Giuseppe "Pippo" Calò (born 30 September 1931) is an Italian mobster and member of the Sicilian Mafia in Porta Nuova. He was referred to as the "cassiere di Cosa Nostra" ("cashier of Cosa Nostra") because he was heavily involved in the financial side of organized crime, primarily money laundering.

He was arrested in 1985 and sentenced to 23 years' imprisonment as part of the 1986-87 Maxi Trial. He was sentenced to life imprisonment in 1989 for organizing the 1984 Train 904 bombing and was given several further life sentences between 1995 and 2002. He was also charged with ordering the murder of Banco Ambrosiano chairman Roberto Calvi, nicknamed "God's banker" by the press because of his close business dealings with the Holy See, in 1982 but was acquitted in 2007 due to "insufficient evidence" in a surprise verdict.

== Boss of the Porta Nuova Mafia family ==
Born and raised in Palermo, the capital of Sicily, he was inducted into the Mafia family of Porta Nuova at the age of 23 after carrying out a murder to avenge his father.

Around 1962–1963, Giuseppe Calò became the head of the Porta Nuova Mafia family. He took over the leadership from Gaetano Filippone, an elder and respected figure in Cosa Nostra, who had held significant influence within the organization for many years. Calò was reportedly a distant relative of Filippone.

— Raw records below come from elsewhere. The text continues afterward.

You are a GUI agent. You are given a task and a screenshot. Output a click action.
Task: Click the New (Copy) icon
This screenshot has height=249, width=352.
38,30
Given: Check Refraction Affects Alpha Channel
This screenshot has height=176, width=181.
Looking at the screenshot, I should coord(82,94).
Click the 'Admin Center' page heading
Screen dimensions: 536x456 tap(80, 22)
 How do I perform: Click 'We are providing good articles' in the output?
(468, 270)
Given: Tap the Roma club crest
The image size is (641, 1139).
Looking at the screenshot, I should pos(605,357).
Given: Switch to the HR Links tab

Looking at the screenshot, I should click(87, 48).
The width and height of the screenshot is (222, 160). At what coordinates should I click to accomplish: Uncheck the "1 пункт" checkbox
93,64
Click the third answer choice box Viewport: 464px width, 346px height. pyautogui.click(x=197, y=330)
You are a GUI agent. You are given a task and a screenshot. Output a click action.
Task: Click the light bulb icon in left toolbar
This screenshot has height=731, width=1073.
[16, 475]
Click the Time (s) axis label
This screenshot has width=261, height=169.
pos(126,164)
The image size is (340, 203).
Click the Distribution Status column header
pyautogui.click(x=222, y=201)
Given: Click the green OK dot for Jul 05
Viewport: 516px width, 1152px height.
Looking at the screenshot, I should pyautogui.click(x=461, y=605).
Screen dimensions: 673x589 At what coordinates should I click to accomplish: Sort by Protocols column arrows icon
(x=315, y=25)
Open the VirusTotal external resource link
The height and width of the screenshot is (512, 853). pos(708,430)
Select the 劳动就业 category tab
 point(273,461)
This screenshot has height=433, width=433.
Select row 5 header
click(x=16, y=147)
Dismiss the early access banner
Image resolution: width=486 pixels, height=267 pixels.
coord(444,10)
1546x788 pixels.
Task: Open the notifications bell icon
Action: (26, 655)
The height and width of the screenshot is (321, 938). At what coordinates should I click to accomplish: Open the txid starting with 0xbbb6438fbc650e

At the beginning of the 1970s, Calò moved to Rome. Under the guise of an antiques dealer and under the false identity of Mario Agliarolo he invested in real estate and laundered large proceeds of crime for many Mafia families. He was able to establish close links with common criminals of the Banda della Magliana, neo-fascist groups and members of the Italian intelligence agencies.

In 1974, Giuseppe Calò, as head of the Porta Nuova mandamento, sat on the Sicilian Mafia Commission, a group composed of the most powerful Mafia bosses from Palermo and its province, who regularly met, supposedly to iron out differences and solve disputes.

According to reports, in the mid-1970s Calò strengthened relations with historical bosses of the Neapolitan Camorra, such as Lorenzo Nuvoletta and Vincenzo Lubrano.

During the early 1980s, he supported Salvatore Riina and the Corleonesi during the Second Mafia War that decimated the rival Mafia families. During the war, Giuseppe Calò personally took part in the murder of his former best friend Tommaso Buscetta's sons in September 1982, as well as the killings of Palermo bosses Rosario Riccobono and Salvatore Scaglione on 30 November 1982.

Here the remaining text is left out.